ChatGPT | ClearVitality Innovations Co.,Ltd

Credit: FlashMovie/Getty Images

Running a drug screening program is like staging an enormous cocktail party—and listening in on the proceedings. At cocktail parties, there's so much small talk, but only a few meaningful conversations. Similarly, in drug screening programs, feeble drug-target interactions greatly outnumber the instances of high-affinity binding.

Imagine if you had to listen to every bit of a cocktail party's banter. Surely, that would be tedious. Now, consider how much worse it would be to evaluate every drug-target interaction in a typical drug screen. Why, that would exhaust even the most patient listener—the typical artificial intelligence (AI) system.

Unfortunately, conventional AI systems take a long time to sift through data about the interactions between drug candidates and protein targets. Most AI systems calculate each target protein's three-dimensional structure from its amino-acid sequence, then use those structures to predict which drug molecules it will interact with. The approach is exhaustive, but slow.
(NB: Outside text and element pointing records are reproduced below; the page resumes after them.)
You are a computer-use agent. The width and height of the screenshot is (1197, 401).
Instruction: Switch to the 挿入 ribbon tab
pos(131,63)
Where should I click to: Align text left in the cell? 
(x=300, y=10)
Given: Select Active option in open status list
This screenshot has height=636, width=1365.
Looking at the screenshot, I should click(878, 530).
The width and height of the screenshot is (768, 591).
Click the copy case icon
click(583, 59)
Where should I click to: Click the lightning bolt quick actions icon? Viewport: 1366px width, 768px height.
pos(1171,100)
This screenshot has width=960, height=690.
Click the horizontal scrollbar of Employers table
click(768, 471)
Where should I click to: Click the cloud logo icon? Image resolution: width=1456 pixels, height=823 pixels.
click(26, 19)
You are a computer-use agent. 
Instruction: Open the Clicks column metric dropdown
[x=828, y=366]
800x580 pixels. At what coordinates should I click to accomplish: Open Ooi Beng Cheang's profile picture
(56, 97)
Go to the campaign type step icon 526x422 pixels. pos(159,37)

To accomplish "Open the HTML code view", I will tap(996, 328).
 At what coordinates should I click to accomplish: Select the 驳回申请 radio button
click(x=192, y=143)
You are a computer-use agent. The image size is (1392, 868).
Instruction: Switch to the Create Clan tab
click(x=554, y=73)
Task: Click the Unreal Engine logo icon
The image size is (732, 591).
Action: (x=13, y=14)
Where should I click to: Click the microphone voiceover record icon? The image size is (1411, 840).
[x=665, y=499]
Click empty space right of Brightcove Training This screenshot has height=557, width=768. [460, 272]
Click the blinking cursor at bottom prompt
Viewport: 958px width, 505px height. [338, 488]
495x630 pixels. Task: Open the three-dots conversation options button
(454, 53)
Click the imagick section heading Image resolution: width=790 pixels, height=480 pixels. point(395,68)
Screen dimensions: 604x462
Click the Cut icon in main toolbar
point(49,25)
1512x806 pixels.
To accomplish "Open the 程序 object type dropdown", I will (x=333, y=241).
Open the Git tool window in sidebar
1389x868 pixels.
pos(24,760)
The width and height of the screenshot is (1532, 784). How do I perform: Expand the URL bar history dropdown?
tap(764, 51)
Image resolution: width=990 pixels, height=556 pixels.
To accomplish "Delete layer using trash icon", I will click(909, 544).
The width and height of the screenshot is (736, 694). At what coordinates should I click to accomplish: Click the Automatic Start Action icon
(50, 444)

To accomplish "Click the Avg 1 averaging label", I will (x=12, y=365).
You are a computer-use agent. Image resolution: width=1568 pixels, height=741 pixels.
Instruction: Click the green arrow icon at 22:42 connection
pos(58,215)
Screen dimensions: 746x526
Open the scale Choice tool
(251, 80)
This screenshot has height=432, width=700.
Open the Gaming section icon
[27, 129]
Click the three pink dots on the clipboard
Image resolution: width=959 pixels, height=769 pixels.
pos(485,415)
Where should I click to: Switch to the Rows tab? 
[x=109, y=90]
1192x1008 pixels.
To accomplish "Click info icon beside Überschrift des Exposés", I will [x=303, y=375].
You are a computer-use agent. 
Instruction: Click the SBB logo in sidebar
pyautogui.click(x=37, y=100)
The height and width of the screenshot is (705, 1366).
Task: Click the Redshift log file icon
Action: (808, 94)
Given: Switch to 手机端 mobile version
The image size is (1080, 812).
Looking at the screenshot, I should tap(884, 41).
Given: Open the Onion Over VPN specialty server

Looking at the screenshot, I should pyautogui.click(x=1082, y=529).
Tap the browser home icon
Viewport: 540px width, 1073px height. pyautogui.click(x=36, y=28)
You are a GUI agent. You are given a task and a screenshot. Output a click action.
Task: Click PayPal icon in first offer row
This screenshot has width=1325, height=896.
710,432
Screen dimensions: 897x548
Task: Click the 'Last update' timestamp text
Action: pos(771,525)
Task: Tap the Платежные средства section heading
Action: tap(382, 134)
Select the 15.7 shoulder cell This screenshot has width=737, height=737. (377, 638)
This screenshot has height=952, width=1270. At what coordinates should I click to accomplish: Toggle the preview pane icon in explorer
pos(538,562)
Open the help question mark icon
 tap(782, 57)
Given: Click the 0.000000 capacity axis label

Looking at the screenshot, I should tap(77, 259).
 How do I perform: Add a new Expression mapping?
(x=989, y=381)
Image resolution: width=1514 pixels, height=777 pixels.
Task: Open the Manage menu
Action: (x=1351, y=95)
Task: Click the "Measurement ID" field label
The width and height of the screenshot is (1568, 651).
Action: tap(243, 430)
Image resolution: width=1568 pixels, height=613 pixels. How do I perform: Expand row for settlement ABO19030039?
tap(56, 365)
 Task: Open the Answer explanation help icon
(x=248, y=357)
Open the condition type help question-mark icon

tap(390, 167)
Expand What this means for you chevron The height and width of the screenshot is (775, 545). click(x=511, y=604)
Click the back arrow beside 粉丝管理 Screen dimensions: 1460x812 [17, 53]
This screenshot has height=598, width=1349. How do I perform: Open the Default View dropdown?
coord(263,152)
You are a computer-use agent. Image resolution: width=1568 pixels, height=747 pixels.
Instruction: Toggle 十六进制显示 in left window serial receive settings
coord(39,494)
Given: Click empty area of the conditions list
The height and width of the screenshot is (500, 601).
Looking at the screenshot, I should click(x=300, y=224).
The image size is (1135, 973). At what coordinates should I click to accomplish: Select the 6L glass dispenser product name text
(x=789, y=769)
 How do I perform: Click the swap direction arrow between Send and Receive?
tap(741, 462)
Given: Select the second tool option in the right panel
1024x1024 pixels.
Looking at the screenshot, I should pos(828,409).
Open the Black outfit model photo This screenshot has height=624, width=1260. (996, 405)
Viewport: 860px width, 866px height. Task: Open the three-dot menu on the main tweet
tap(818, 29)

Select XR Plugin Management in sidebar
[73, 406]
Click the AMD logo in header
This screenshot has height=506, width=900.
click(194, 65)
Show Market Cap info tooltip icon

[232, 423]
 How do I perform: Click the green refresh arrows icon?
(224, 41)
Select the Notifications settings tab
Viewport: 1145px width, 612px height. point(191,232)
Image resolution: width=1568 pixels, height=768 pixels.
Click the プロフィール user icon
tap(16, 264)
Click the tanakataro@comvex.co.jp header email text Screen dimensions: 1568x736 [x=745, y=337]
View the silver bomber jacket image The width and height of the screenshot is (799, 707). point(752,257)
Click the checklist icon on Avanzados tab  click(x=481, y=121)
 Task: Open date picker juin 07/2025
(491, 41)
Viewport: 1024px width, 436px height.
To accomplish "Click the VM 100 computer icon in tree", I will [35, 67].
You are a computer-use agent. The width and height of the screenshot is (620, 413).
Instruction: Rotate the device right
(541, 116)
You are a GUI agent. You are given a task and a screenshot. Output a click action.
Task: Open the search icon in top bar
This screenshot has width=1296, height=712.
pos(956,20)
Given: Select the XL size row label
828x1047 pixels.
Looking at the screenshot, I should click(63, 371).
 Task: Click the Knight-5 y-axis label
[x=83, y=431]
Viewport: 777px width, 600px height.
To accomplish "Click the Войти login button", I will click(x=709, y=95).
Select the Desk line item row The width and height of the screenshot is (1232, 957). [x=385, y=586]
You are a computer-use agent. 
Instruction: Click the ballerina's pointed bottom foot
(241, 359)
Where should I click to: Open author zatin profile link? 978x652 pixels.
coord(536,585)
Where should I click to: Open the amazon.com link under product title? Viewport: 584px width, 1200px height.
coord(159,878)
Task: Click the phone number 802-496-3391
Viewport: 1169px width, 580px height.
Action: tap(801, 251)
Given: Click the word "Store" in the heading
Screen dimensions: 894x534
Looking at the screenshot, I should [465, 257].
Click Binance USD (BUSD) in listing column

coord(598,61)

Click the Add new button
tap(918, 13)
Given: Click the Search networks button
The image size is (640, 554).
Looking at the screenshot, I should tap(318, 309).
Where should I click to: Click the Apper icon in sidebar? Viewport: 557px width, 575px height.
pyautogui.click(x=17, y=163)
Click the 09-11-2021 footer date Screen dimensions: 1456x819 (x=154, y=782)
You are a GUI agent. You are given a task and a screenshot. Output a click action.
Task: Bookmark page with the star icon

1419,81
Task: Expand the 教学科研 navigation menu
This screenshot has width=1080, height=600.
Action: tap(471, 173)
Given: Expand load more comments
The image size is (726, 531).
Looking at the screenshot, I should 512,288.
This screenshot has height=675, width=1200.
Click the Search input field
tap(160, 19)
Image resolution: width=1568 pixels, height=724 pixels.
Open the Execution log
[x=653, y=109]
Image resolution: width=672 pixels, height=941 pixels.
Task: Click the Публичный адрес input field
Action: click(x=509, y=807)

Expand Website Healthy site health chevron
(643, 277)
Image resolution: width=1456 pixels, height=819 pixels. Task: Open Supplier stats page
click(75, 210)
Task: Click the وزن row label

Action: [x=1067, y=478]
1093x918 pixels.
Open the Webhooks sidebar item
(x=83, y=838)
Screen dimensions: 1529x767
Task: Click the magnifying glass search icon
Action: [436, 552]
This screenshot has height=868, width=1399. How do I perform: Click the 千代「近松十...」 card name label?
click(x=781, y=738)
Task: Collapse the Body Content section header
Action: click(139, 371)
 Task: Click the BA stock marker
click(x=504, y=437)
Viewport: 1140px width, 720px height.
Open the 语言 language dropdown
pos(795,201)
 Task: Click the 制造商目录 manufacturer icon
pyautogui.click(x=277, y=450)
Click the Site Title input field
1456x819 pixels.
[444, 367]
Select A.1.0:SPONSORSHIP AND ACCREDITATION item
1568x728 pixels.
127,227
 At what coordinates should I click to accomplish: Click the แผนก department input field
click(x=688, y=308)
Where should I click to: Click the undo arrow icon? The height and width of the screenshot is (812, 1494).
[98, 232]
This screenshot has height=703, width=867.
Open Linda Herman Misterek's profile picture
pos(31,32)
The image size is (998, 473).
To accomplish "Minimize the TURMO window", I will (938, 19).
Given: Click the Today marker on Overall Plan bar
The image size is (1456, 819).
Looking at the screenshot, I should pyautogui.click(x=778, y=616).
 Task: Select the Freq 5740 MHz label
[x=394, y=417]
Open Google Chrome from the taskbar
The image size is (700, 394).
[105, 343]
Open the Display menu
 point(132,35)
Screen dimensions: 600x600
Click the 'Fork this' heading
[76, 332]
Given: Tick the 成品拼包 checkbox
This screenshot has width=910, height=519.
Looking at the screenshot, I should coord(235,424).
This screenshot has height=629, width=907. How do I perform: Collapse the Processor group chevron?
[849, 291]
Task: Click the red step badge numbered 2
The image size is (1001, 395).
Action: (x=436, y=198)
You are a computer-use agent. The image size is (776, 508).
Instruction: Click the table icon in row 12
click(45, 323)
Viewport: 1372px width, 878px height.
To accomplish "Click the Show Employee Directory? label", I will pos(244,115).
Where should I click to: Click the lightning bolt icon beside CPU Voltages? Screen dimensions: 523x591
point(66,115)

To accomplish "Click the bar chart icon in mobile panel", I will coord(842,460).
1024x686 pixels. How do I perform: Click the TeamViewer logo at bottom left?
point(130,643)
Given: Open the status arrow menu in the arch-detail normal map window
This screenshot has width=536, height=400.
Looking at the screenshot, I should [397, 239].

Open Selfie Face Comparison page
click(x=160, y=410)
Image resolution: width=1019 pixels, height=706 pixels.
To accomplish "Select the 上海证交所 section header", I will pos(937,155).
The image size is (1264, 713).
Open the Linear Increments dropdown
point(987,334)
To move things along, researchers at MIT and Tufts University have devised an alternative computational approach based on a type of AI algorithm known as a large language model. These models—one well-known example is ChatGPT—can analyze huge amounts of text and figure out which words (or, in this case, amino acids) are most likely to appear together. The large language model developed by the MIT/Tufts team is known as ConPLex. It can match target proteins with potential drug molecules without having to perform the computationally intensive step of calculating the molecules’ structures.

Details about ConPLex appeared June 8 in PNAS, in an article titled, "Contrastive learning in protein language space predicts interactions between drugs and protein targets." ConPLex can leverage the advances in pretrained protein language models ("PLex") and employ a protein-anchored contrastive coembedding ("Con") to outperform state-of-the-art approaches.

"ConPLex achieves high accuracy, broad adaptivity to unseen data, and specificity against decoy compounds," the article's authors wrote. "It makes predictions of binding based on the distance between learned representations, enabling predictions at the scale of massive compound libraries and the human proteome."

The researchers then tested their model by screening a library of about 4,700 candidate drug molecules for their ability to bind to a set of 51 enzymes known as protein kinases.

From the top hits, the researchers chose 19 drug-protein pairs to test experimentally. The experiments revealed that of the 19 hits, 12 had strong binding affinity (in the nanomolar range), whereas nearly all of the many other possible drug-protein pairs would have no affinity. Four of these pairs bound with extremely high, sub-nanomolar affinity (so strong that a tiny drug concentration, on the order of parts per billion, will inhibit the protein).

While the researchers focused mainly on screening small-molecule drugs in this study, they are now working on applying this approach to other types of drugs, such as therapeutic antibodies. This kind of modeling could also prove useful for running toxicity screens of potential drug compounds, to make sure they don't have any unwanted side effects before testing them in animal models.

"This work addresses the need for efficient and accurate in silico screening of potential drug candidates," said Bonnie Berger, an MIT researcher and one of the senior authors of the new study. "[Our model] enables large-scale screens for assessing off-target effects, drug repurposing, and determining the impact of mutations on drug binding."

"Part of the reason why drug discovery is so expensive is because it has high failure rates," noted Rohit Singh, an MIT researcher and one of the study's lead authors. "If we can reduce those failure rates by saying upfront that this drug is not likely to work out, that could go a long way in lowering the cost of drug discovery."